C’est quand une de ses coéquipières lui a parlé du baccalauréat en design industriel que le déclic s’est produit. «J’étais sur la liste d’attente pour intégrer le programme et j’ai été prise. J’ai appris la nouvelle pendant une tournée contre l’Université Acadia de Nouvelle-Écosse et ça m’a rendue heureuse pour la journée!» raconte celle qui a également fait partie de la première cohorte du Parcours leadership Carabins.

L’étudiante française de 23 ans, qui vient de commencer un programme d’une durée de quatre ans, ne voit d’ailleurs aucun problème à prolonger ses études si c’est pour faire ce qui la passionne.

«Avec la motivation viennent les résultats. J’ai de très bonnes notes et je n’ai plus l’impression de faire des devoirs. C’est un domaine plus pratique et dès la première semaine j’ai eu un coup de foudre pour le programme.»

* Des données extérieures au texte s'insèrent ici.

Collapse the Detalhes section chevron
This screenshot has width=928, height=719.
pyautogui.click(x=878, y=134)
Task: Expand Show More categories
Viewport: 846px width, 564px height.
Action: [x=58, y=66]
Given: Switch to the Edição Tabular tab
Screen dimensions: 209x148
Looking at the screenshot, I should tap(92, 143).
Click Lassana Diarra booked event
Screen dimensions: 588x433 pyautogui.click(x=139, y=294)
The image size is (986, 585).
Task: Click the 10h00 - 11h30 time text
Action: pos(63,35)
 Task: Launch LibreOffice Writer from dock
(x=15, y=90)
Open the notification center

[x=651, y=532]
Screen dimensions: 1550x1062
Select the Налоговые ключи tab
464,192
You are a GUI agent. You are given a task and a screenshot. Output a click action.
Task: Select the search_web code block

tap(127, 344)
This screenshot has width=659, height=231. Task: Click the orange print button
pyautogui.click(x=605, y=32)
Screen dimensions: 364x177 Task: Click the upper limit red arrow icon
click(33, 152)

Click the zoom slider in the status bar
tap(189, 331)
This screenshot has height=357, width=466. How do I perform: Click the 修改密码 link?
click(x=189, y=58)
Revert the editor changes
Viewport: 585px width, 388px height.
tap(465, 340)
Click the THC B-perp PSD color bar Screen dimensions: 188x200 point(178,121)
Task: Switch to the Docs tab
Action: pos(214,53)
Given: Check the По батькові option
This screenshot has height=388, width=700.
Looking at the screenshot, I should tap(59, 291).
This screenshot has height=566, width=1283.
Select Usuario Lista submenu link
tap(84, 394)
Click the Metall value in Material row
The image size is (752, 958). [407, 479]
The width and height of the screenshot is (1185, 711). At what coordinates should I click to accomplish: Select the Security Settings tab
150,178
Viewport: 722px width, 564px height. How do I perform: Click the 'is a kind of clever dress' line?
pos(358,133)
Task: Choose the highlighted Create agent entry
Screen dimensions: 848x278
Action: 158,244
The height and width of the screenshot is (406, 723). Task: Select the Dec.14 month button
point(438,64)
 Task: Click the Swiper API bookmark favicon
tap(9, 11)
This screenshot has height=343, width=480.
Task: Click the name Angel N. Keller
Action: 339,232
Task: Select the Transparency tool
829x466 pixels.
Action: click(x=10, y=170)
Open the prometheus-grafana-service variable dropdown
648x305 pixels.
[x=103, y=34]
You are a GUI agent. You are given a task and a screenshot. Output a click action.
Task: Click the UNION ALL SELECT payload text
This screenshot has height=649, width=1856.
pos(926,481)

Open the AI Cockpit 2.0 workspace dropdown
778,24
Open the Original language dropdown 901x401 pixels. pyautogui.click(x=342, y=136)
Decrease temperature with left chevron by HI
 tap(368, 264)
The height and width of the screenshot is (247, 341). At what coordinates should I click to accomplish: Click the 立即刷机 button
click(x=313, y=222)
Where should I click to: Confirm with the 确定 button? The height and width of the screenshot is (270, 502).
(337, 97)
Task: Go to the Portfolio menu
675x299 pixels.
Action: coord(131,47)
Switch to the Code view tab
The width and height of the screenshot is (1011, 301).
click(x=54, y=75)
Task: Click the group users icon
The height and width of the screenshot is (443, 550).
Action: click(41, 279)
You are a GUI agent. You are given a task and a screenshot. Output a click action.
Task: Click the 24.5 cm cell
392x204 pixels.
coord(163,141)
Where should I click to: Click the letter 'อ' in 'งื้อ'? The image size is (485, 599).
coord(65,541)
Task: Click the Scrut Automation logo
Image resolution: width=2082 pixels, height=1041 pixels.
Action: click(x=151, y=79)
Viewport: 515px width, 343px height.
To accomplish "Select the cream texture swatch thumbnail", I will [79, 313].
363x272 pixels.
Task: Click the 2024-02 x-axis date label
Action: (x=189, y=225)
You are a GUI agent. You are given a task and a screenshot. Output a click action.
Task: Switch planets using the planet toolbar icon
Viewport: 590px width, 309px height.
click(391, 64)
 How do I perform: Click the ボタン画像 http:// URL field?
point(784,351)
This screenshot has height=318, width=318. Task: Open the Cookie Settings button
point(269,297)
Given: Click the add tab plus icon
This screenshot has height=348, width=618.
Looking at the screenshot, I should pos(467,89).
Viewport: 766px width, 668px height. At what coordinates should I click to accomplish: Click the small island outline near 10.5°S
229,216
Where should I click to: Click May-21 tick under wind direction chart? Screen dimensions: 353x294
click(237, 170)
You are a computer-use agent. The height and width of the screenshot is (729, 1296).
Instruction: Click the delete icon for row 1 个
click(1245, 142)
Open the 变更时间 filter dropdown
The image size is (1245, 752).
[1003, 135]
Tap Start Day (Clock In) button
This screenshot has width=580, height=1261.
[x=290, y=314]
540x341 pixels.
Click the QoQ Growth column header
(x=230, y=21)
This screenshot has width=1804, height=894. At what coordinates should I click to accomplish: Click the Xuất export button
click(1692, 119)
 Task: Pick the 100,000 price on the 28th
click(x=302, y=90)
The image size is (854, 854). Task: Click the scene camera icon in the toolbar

Pour les deux prochaines années, Pauline Moussa aura la lourde, mais plaisante tâche de combiner les études et le sport. Ensuite, comme elle aura écoulé ses années d’admissibilité sur le circuit du sport universitaire, elle devra accrocher son maillot bleu des Carabins.

«Le sport nous apporte une discipline et un grand réseau de relations. Lorsque je me suis installée au Québec, je ne connaissais presque personne et aujourd’hui je peux dire que le rugby m’a aidée à élargir mon cercle social. C’est un sport où toutes les joueuses doivent être soudées. On se bat ensemble et qu’on soit recrue ou vétérane on se traite de la même manière.»